(Supplied records)
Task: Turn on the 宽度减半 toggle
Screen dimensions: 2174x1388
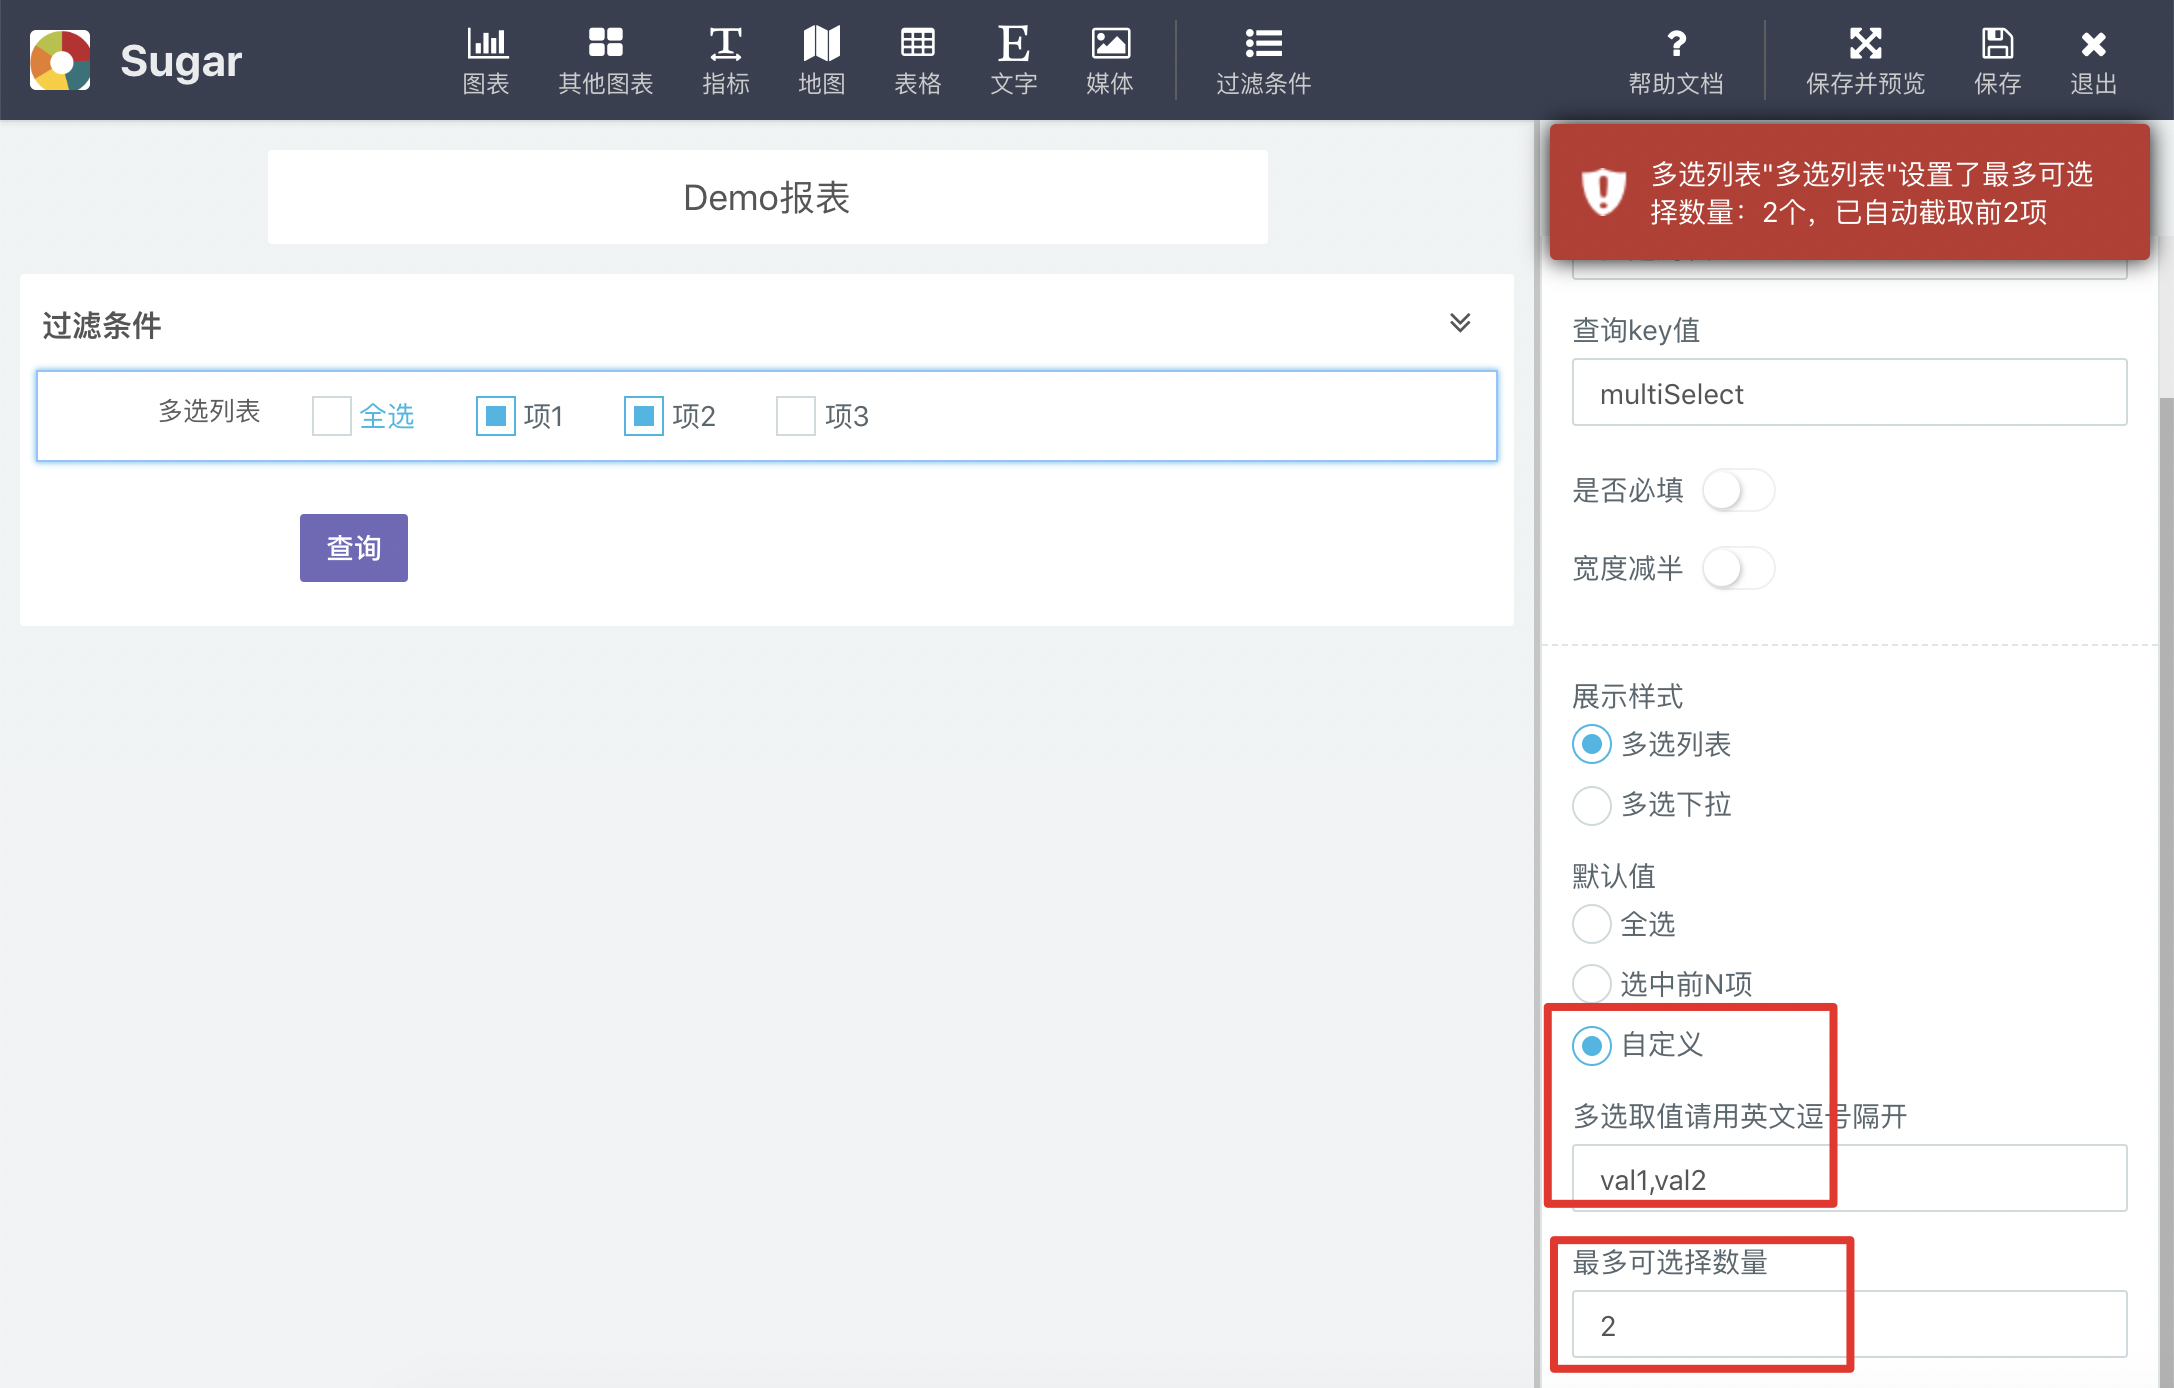Action: (1738, 569)
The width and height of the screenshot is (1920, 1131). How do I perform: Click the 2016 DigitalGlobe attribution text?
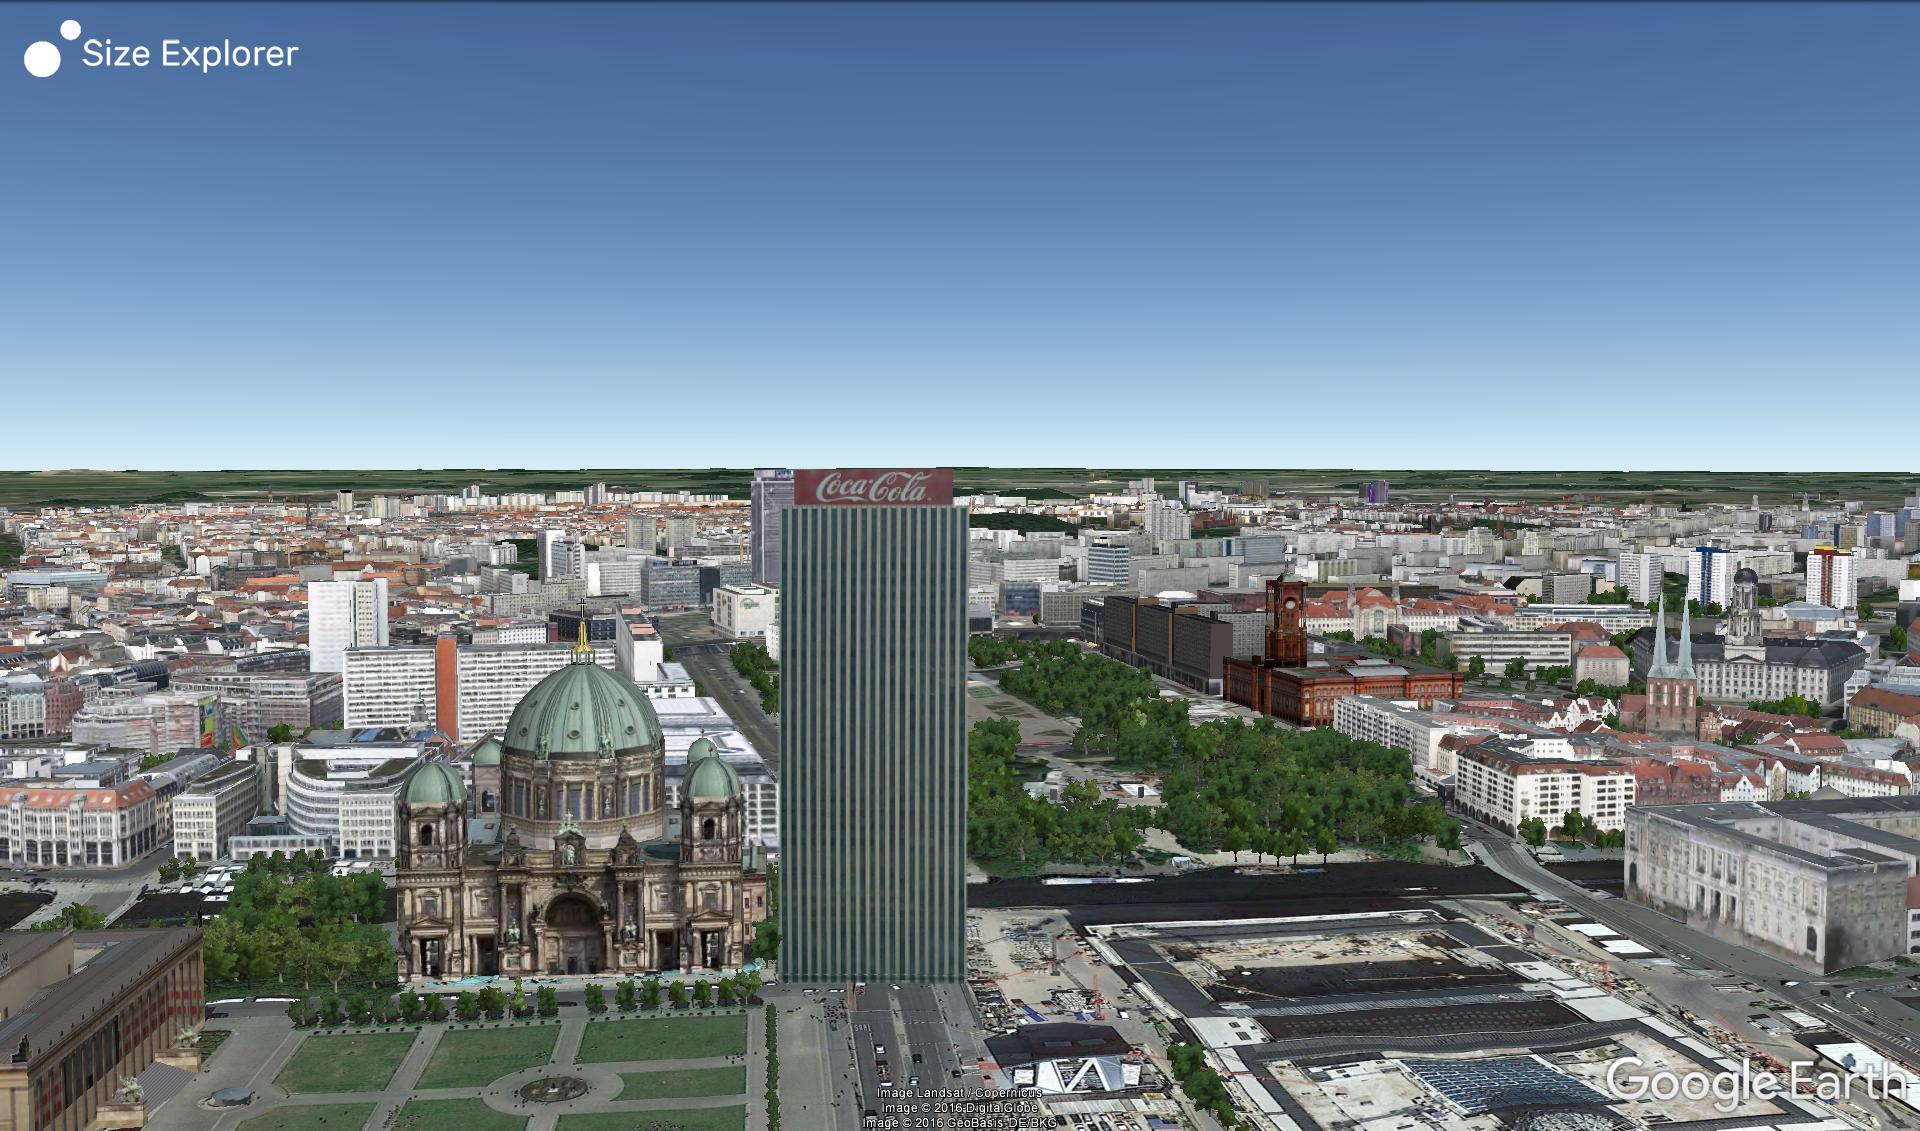tap(959, 1108)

(Requirement)
Every line from the one containing "The width and" to the last line of the material must be returned exactly. Leave out any pictures.

(Answer to this problem)
The width and height of the screenshot is (1920, 1131). How do I perform: Click the 2016 DigitalGlobe attribution text?
tap(959, 1108)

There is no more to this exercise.